Messrs GOODWILL INTERNATIONAL VS SECRETARY, REVENUE DIVISION, CENTRAL BOARD OF REVENUE, ISLAMABAD
2004 P T D 113
[Federal Tax Ombudsman]
Before Justice (Retd.) Saleem Akhtar, Federal Tax Ombudsman
Messrs GOODWILL INTERNATIONAL
Versus
SECRETARY, REVENUE DIVISION, CENTRAL BOARD OF REVENUE, ISLAMABAD
Complaint NO.C-59-K of 2003, decided on /01/.
th
April, 2003. (a) Income Tax Ordinance (XLIX of 2001)---
----S.122---Income Tax Rules, 2002, R.68---Income Tax Ordinance (XXXI of 1979), S.62, 143-B & 80-C---Establishment of Office of Federal Tax Ombudsman Ordinance (XXXV of 1000), S.2(3)-- Amendment of assessment---Assessment was completed under S.62 of the Income Tax Ordinance, 1979 after due verification and. obtaining Inspector's report regarding manufacturing---Refund was created-- Application for issuance of refund---Show-cause notice for amendment of assessment under S.122 of the Income Tax Ordinance, 2001 which was replied 'in detail--Second show-cause notice on different ground that certain quantity of imported goods was sold in the market without any processing/value addition and the complainant/assessee should have filed statement under S.143-B of the Income Tax Ordinance, 1979 as the tax deducted at import stage was to be treated as full and final discharge of liability as provided in S.80-C of the Income Tax Ordinance, 1979-- Validity---Facts obtaining on record established the allegation that the roving and rambling enquiries started when the complainant/assessee pressed for issuance of determined refund--Refund was determined on completion of assessment under S.62 of the Income Tax Ordinance, 1979---Department started issuing notices under S.122 of the Income Tax Ordinance, 2001 for amending the original assessment which had resulted in the creation of refund after the complainant/assessee applied for issuance of refund---Taxation Officer could not establish the charges and did not pursue the proceedings initiated for amending the assessment order---Subsequently, power was delegated to Senior Additional Commissioner and he accordingly issued notice under S.122 of the Income Tax Ordinance, 2002 again raising absolutely different issues and discrepancies---Facts clearly established the element of maladministration ---Federal Tax Ombudsman recommended that the notice issued by the Additional Commissioner under S.122 of the Income Tax Ordinance, 2001 be withdrawn and the refund already determined be issued within 30 days.

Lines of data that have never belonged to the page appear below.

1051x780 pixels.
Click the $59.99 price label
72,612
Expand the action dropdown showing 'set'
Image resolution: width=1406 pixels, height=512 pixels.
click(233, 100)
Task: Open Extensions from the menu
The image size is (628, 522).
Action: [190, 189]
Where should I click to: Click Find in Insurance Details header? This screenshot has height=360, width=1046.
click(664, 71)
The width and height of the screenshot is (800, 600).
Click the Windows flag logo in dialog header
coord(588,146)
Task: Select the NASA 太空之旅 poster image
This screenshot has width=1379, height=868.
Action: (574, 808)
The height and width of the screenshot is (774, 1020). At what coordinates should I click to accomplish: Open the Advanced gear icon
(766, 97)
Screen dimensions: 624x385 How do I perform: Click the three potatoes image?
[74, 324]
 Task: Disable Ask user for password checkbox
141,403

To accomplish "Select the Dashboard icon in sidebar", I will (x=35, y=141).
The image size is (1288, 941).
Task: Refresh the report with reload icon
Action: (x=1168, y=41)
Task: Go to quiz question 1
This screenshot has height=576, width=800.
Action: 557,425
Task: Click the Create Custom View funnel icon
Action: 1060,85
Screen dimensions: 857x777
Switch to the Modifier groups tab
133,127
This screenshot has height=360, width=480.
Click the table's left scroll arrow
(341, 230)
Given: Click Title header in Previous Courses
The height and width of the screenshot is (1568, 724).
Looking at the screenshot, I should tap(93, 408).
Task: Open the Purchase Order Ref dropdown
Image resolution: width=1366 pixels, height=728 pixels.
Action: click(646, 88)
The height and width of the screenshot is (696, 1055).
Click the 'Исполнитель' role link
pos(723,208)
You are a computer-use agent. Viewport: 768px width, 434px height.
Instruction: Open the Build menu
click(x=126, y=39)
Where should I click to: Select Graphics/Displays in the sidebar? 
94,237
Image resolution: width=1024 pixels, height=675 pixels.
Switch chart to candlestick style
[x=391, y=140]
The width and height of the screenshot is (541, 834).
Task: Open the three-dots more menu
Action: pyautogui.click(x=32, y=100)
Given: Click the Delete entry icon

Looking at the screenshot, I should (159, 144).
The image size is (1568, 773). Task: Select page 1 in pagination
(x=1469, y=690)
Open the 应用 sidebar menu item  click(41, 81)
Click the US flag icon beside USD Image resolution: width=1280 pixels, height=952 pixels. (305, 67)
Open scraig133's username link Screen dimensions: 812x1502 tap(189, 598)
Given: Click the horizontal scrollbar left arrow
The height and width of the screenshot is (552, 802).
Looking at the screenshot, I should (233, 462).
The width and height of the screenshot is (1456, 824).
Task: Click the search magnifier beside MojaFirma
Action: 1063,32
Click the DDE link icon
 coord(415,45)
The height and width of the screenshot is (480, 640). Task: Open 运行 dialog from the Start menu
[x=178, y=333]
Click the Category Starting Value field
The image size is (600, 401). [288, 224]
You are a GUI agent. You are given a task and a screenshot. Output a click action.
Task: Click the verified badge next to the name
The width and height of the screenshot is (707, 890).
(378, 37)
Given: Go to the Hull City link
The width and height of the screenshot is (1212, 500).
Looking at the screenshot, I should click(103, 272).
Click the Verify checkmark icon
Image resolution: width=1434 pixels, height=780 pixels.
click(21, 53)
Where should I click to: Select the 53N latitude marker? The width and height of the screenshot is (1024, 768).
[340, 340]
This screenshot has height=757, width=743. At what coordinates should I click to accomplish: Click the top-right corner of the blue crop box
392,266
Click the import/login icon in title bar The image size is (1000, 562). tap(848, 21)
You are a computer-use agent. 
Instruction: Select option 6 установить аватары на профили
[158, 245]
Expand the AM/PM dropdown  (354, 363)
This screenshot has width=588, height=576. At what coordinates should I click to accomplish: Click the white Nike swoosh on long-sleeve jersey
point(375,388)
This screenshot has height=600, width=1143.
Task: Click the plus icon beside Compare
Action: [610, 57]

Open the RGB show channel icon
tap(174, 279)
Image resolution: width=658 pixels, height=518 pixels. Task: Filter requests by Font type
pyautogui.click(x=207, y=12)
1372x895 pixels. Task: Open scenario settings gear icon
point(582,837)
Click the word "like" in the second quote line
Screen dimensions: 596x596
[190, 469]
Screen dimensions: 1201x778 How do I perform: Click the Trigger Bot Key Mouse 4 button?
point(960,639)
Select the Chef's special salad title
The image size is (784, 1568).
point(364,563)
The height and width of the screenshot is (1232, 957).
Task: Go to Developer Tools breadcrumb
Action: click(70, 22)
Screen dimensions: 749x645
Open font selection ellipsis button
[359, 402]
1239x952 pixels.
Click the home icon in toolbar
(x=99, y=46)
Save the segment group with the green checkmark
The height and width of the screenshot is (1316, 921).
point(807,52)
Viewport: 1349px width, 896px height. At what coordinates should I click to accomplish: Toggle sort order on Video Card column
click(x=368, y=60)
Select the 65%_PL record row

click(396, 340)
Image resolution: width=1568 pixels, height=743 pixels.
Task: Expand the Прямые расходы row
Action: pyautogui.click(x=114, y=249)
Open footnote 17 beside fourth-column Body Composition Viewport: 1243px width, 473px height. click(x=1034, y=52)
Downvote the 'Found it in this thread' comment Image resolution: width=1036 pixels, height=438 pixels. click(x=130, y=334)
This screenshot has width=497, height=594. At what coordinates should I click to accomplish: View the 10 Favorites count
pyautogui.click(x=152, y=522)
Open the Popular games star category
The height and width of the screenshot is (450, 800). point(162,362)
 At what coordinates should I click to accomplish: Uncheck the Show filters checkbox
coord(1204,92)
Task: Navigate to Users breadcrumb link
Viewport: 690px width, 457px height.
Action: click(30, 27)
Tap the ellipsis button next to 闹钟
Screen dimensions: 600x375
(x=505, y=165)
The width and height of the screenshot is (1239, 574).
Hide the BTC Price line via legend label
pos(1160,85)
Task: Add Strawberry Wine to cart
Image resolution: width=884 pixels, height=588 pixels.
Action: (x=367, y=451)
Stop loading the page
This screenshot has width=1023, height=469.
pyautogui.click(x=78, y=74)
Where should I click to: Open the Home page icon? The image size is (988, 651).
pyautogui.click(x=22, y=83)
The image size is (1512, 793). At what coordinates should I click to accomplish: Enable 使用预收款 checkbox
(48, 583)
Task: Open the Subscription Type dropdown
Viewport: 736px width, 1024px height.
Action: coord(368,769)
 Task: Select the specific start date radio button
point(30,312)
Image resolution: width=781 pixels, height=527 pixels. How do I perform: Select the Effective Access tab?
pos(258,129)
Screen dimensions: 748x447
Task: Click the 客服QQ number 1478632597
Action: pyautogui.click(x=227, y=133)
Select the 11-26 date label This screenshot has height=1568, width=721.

(b) Income Tax Ordinance (XLIX of 2001)-----
----S.122---Establishment of Office of Federal Tax Ombudsman Ordinance (XXXV of 2000)---Amendment of assessment---Definite information---Section 122 of the Income Tax Ordinance, 2001 did not empower the Taxation Officer to amend the assessment order merely on the basis of change of opinion, conjecture and presumption-- Statutory condition of definite information regarding the incorrectness of the assessment must be fulfilled before initiating the proceedings.
Khawaja Manzoor Ahmed and M. D. Khan for the Complainant.
Agha Hidayatullah, Additional Commissioner Range III, Zone-C, Karachi for Respondent.
FINDINGS/DECISION
The complainant an unregistered firm derives income from business of Manufacturing/Processing Imports and Exports of Leathers and is an existing Income Tax Assessee on National Tax Number 11-05-0010721 of Circle 05 Zone-C, Karachi.
2. The complainant is aggrieved by non-issuance of determined refund of Rs. 22,40,897 and unjustified issuance of notice under section 122 of the Income Tax Ordinance, 2001. The facts of the case are briefly stated as under:--
3. The Income Tax Return for the year 2001-2002 was filed declaring income of Rs.2,93,000. The return was not accepted under the Self-Assessment Scheme due to non-submission of statements of account and other necessary prescribed details alongwith the return of income. The assessment was completed under section 62 on 7-6-2002 of the repealed Income Tax Ordinance 1979 after detailed examination of various statements, documents, the report of the Inspector after spot enquiries and income was assessed at Rs.17,09,128 creating refund of Rs.22,40,897.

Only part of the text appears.